O setor elétrico brasileiro entra na temporada de inverno com perspectivas otimistas de estabilidade e moderação de preços. A Thymos Energia estima que o Preço da Liquidação das Diferenças (PLD) oscilará entre R$ 150/MWh e R$ 200/MWh, refletindo um cenário hidrológico e meteorológico que favorece a oferta de energia no Sistema Interligado Nacional (SIN).
A chegada do inverno, a partir de 21 de junho, marca a transição climática característica, com a redução das precipitações nas regiões Sudeste, Centro-Oeste e na bacia do Rio São Francisco. Entretanto, a robustez dos reservatórios, sustentada por chuvas recorrentes, deve atuar como uma barreira natural contra a escalada de custos.
Dinâmica climática e geração renovável
O comportamento das chuvas tem se mostrado um diferencial importante. De acordo com a Nottus, consultoria especializada em inteligência de dados, o volume de precipitação deve permanecer acima da média em áreas estratégicas. Enquanto o Sul do país reforça sua posição como exportador de energia, o Sudeste e o Centro-Oeste mantêm suas afluências em patamares que retardam o esvaziamento dos reservatórios.
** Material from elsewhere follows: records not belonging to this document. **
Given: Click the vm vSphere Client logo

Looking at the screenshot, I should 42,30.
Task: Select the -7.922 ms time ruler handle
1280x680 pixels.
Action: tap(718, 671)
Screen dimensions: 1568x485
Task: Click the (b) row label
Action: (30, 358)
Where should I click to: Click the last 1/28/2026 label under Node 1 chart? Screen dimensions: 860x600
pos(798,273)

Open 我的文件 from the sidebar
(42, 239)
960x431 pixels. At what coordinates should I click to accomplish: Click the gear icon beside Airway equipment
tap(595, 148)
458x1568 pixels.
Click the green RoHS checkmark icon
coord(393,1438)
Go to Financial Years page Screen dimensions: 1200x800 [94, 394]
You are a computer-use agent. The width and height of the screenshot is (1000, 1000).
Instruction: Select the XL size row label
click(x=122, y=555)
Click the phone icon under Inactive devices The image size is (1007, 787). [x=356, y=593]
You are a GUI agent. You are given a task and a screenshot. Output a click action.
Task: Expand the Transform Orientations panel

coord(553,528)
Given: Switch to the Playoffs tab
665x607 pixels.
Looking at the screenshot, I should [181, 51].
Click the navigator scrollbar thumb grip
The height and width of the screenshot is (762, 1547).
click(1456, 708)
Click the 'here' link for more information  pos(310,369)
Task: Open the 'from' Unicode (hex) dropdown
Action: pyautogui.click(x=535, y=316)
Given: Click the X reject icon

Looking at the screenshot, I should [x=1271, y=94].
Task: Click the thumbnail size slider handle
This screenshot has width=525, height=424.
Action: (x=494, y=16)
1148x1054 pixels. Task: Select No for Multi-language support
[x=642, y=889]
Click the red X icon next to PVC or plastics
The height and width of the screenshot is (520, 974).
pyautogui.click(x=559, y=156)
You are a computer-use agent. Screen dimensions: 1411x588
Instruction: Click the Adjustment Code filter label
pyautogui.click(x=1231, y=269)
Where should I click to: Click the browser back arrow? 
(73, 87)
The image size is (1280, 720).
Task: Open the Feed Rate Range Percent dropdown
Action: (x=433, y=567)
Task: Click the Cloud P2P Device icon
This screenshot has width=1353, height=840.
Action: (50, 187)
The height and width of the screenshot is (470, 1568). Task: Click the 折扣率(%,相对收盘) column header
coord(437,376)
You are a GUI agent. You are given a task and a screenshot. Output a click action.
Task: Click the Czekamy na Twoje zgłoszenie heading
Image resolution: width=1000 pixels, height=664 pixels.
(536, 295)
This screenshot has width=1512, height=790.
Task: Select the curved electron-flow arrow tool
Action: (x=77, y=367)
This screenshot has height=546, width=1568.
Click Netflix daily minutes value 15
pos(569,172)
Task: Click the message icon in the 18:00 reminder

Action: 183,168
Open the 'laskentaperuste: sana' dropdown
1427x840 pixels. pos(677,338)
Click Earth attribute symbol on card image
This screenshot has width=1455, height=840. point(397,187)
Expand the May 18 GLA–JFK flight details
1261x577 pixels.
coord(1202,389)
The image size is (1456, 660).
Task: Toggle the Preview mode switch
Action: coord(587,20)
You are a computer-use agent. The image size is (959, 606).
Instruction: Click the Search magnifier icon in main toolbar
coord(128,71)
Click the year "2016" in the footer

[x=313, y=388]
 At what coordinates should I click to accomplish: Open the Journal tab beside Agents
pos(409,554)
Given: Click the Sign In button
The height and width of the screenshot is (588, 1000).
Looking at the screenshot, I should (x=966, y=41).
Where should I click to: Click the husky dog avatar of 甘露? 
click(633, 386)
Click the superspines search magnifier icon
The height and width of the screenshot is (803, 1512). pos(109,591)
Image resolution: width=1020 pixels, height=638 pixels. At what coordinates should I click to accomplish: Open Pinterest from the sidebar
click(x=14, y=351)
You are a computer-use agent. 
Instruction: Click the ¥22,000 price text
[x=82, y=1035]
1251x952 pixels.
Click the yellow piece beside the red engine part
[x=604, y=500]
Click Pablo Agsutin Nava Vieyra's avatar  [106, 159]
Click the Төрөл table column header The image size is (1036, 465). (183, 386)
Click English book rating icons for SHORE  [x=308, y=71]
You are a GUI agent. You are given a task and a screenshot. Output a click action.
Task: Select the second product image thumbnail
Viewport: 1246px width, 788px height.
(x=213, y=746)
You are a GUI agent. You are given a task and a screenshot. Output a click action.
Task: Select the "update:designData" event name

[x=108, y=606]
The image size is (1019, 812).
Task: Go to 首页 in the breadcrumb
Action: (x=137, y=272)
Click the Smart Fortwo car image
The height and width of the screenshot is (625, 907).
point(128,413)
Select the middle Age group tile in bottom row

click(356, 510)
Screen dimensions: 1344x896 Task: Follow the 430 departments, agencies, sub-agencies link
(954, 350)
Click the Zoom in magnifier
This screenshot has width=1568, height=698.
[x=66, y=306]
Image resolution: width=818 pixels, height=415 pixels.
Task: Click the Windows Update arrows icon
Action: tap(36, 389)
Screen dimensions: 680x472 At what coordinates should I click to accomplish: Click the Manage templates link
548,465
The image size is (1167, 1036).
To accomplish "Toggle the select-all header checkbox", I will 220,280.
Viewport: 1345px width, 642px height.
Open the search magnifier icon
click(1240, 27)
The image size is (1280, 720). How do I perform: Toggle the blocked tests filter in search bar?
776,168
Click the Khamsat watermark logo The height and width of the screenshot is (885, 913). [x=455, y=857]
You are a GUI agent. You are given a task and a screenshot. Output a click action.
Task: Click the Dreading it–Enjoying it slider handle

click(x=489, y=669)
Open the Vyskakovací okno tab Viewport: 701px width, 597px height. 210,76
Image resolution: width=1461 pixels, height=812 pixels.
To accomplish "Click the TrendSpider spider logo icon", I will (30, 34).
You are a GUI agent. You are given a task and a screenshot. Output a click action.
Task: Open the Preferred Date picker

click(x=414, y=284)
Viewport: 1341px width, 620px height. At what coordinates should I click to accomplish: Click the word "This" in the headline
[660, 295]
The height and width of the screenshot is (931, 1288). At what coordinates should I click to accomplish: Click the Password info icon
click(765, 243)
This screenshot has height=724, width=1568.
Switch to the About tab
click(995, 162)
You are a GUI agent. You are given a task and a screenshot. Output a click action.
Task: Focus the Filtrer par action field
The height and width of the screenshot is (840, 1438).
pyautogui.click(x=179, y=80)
Além disso, a antecipação da safra de ventos desempenha um papel crucial. Com o fenômeno El Niño influenciando as correntes atmosféricas, a geração eólica tem superado expectativas, oferecendo uma fonte renovável abundante. O cenário de temperaturas amenas, que evita picos de consumo por refrigeração, reforça a tendência de manutenção de preços baixos no curto prazo.
“A combinação entre chuvas frequentes no Sul e no sul do subsistema Sudeste/Centro-Oeste, além do início antecipado e vigoroso da safra dos ventos, contribui para manter as afluências elevadas e retardar a redução dos níveis de armazenamento dos reservatórios ao longo do período seco.”
Perspectivas para o mercado de energia
O papel da energia solar também se destaca, com boas perspectivas de geração no Centro-Norte do território nacional. A ausência de ondas de calor extremo, somada à oferta crescente dessas fontes limpas, minimiza a necessidade de acionar usinas térmicas mais caras, o que diretamente beneficia o consumidor final e a previsibilidade do setor.
Para os próximos meses, o monitoramento do El Niño, que deve ganhar intensidade em agosto, será fundamental para entender possíveis impactos no Centro-Norte. Contudo, a base formada pela gestão hídrica atual e a performance das fontes renováveis garantem um cenário de segurança operacional e estabilidade tarifária para o período que se inicia.